* [DIRECTIVE A]:
Set down, word for word, the passage on the government shutdown from "However, in recent" up to and including "is almost unthinkable.".

* [TEXT BLOCK]:
However, in recent months there has been evidence of a power shift that may indicate that the Republicans will not get their way as they did in 2011. In the 2011 debt ceiling crisis the Democrats offered compromise after compromise only for each one to be rejected until, at the last moment, accepting the Republican demands in full. This time however, it has been the opposite way round. In the weeks leading up to the current government shut down, the Republicans continuously tweeked and watered down their list of demands and Obama and the Democratic Party steadfastly refused to compromise. In the last day, the Republican House Speaker proposed a compromise to “move halfway on what he has demanded”. To think that he could have said that three years ago is almost unthinkable.
Only one question remains: who will ‘win’ this confrontation. The correct answer is: nobody. Polling shows that the public have an overwhelmingly negative view of both the Republicans’ and Democrats’ handling of the government shutdown. However, the Republicans are blamed by the public as being responsible for the larger portion of the blame. A recent Gallup poll shows that no party in US polling history has been less popular than the GOP are right now. A recent Gallup voting intention poll, if repeated at the next Congressional elections would put the Republicans at roughly the same position they were after the Watergate scandal. Moreover, there is one crucial difference that will inevitably cause the Republicans will fold before Obama: Obama no longer has to face an election again in his life. Congress however, will face elections in 13 months time. Obama has quite simply got nothing to lose.
The government shutdown has been significantly hyped up by the media. The result has been inevitable ever since it started. It will not last as long as the government shutdown of 1996, which lasted for 21 days. There are enough moderate Republicans, in spite of the system that polarises the two political parties, to pass a clean CR. It is likely that the resolution will come more swiftly than most people are expecting.

* [PROVIDED RECORDS]:
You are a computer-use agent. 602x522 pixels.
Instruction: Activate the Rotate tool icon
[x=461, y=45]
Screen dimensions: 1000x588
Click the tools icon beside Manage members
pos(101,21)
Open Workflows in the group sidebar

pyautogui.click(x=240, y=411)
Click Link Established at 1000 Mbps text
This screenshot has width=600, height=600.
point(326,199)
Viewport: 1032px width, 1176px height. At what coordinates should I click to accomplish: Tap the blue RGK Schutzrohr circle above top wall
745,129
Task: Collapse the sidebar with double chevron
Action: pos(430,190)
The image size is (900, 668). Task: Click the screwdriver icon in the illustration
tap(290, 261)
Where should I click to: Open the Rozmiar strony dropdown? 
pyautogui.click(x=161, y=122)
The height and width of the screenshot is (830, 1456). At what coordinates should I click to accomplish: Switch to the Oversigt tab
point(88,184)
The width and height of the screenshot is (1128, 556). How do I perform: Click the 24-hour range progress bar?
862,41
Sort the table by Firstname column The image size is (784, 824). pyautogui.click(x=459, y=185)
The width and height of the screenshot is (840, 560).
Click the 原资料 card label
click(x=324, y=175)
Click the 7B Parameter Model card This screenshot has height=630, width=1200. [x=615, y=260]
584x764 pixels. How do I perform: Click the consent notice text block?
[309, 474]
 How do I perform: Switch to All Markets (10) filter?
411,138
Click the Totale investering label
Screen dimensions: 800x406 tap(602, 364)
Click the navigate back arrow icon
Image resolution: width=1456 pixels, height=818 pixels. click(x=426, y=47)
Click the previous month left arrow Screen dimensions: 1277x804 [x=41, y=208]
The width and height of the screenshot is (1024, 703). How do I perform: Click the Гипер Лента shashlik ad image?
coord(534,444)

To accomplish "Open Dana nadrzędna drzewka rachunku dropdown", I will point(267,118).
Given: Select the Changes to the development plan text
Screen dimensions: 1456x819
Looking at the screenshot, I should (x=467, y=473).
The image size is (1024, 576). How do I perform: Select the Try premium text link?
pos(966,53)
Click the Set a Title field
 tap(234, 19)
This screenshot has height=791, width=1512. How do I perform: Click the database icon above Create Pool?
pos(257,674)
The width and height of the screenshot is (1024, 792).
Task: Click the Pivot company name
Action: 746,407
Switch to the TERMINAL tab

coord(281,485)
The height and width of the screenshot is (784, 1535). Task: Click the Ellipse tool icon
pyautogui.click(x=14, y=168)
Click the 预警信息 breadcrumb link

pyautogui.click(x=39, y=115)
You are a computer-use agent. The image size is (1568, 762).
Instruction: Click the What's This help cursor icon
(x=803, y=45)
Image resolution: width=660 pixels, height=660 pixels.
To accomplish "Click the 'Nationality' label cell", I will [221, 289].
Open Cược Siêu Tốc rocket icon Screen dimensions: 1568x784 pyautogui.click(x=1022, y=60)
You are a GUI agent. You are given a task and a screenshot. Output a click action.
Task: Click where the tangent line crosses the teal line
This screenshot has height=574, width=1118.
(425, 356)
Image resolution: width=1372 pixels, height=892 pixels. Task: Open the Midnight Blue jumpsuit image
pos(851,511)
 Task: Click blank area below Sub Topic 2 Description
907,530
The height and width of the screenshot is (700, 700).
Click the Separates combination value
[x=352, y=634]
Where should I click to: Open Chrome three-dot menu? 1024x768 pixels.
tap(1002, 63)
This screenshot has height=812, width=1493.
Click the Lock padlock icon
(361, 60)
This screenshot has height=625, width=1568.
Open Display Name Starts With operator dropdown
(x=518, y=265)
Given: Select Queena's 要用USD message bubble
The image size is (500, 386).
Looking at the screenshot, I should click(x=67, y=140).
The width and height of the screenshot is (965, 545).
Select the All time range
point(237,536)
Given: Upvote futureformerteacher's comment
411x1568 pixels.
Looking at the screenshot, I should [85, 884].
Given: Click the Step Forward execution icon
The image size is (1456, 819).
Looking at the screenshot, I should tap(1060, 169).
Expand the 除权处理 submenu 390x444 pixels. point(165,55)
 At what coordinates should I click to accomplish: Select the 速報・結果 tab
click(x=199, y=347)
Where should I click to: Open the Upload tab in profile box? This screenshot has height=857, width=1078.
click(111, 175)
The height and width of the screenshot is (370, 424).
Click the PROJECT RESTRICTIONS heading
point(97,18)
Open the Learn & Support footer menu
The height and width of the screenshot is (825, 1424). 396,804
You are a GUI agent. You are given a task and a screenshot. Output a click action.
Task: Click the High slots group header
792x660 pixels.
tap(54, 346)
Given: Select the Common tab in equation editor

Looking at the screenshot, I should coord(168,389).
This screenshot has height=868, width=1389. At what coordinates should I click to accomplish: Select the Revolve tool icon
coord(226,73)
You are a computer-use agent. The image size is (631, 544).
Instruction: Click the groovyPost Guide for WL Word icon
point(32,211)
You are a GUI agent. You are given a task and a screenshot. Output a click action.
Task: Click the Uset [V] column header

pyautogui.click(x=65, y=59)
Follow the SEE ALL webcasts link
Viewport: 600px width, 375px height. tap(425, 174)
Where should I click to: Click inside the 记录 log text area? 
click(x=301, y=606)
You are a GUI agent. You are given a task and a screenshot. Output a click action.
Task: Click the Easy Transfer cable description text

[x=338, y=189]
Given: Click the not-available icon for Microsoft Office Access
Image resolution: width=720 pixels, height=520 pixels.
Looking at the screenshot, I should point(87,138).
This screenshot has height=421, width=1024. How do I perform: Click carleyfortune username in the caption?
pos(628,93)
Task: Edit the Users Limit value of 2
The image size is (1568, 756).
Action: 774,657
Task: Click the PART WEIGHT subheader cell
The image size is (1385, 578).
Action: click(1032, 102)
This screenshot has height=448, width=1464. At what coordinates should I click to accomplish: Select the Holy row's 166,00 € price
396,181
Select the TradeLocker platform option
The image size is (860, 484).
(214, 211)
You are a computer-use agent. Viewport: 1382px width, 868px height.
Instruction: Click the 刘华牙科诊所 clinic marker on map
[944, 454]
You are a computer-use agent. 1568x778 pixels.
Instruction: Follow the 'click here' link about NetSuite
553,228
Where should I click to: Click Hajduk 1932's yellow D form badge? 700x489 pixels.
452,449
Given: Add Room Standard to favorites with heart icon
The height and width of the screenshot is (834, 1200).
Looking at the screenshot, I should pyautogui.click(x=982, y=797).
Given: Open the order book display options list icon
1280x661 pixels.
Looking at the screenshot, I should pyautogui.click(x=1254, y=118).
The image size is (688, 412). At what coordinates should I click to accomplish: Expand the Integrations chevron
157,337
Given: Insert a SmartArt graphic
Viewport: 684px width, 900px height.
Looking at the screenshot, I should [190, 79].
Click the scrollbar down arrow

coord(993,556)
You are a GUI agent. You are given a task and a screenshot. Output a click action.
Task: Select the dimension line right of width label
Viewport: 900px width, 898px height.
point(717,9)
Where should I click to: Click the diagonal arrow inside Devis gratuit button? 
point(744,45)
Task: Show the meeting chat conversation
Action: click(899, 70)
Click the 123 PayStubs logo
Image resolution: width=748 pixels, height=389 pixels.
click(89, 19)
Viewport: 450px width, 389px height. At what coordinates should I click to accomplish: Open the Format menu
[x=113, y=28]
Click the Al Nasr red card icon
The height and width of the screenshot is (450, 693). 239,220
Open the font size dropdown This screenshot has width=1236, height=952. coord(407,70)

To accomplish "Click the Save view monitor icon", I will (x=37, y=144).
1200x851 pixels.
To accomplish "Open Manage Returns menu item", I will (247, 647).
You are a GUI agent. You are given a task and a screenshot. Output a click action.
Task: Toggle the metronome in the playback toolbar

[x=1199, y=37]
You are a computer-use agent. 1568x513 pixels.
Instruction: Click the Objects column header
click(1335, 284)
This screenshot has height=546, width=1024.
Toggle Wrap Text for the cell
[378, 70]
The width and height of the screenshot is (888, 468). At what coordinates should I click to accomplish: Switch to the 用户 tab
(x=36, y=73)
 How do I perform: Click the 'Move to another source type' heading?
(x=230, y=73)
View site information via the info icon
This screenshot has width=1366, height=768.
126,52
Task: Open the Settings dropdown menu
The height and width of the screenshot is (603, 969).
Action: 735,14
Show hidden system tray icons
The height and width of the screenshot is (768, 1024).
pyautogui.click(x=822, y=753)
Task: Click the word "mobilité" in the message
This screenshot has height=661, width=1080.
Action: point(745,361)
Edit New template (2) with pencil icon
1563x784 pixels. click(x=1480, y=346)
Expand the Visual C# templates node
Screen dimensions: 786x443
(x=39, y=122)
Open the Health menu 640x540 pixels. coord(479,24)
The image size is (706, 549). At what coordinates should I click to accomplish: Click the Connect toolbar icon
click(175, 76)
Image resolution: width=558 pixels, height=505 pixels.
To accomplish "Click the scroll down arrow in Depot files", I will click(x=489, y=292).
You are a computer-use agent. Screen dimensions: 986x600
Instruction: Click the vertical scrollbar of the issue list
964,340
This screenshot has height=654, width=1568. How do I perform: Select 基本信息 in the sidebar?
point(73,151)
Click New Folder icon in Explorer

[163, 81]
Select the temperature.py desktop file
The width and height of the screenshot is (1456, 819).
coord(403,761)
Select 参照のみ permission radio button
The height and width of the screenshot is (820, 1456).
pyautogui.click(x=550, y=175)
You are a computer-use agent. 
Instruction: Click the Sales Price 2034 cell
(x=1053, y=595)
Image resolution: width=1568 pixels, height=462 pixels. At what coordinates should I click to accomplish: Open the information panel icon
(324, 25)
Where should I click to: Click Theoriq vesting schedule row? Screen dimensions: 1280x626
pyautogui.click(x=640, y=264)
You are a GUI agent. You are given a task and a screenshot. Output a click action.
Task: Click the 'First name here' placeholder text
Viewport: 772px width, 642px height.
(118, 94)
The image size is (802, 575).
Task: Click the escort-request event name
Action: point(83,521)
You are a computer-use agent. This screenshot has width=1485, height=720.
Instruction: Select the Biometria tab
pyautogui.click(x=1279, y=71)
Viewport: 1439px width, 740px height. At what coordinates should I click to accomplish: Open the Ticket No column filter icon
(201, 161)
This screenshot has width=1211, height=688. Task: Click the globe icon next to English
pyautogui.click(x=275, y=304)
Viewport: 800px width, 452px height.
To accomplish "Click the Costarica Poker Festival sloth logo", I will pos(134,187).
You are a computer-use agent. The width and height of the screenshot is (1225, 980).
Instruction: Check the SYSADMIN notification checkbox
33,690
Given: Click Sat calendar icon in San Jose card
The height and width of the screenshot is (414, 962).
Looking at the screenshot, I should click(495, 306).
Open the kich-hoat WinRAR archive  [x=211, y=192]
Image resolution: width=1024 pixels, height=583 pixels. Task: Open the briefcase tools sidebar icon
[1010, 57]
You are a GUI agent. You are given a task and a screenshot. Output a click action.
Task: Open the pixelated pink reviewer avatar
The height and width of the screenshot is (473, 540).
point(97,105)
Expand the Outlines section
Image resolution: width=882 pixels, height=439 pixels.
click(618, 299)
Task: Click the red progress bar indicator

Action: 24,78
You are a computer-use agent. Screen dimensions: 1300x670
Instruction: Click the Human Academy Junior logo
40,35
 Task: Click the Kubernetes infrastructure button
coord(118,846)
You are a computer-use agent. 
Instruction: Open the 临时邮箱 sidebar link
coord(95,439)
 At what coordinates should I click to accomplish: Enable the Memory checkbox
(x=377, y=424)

* [DIRECTIVE B]:
Extract the entries from the first line up to and including the line with "pyautogui.click(x=161, y=122)", reproducing each line unchanged.

* [COMPLETE ANSWER A]:
However, in recent months there has been evidence of a power shift that may indicate that the Republicans will not get their way as they did in 2011. In the 2011 debt ceiling crisis the Democrats offered compromise after compromise only for each one to be rejected until, at the last moment, accepting the Republican demands in full. This time however, it has been the opposite way round. In the weeks leading up to the current government shut down, the Republicans continuously tweeked and watered down their list of demands and Obama and the Democratic Party steadfastly refused to compromise. In the last day, the Republican House Speaker proposed a compromise to “move halfway on what he has demanded”. To think that he could have said that three years ago is almost unthinkable.

* [COMPLETE ANSWER B]:
You are a computer-use agent. 602x522 pixels.
Instruction: Activate the Rotate tool icon
[x=461, y=45]
Screen dimensions: 1000x588
Click the tools icon beside Manage members
pos(101,21)
Open Workflows in the group sidebar

pyautogui.click(x=240, y=411)
Click Link Established at 1000 Mbps text
This screenshot has width=600, height=600.
point(326,199)
Viewport: 1032px width, 1176px height. At what coordinates should I click to accomplish: Tap the blue RGK Schutzrohr circle above top wall
745,129
Task: Collapse the sidebar with double chevron
Action: pos(430,190)
The image size is (900, 668). Task: Click the screwdriver icon in the illustration
tap(290, 261)
Where should I click to: Open the Rozmiar strony dropdown? 
pyautogui.click(x=161, y=122)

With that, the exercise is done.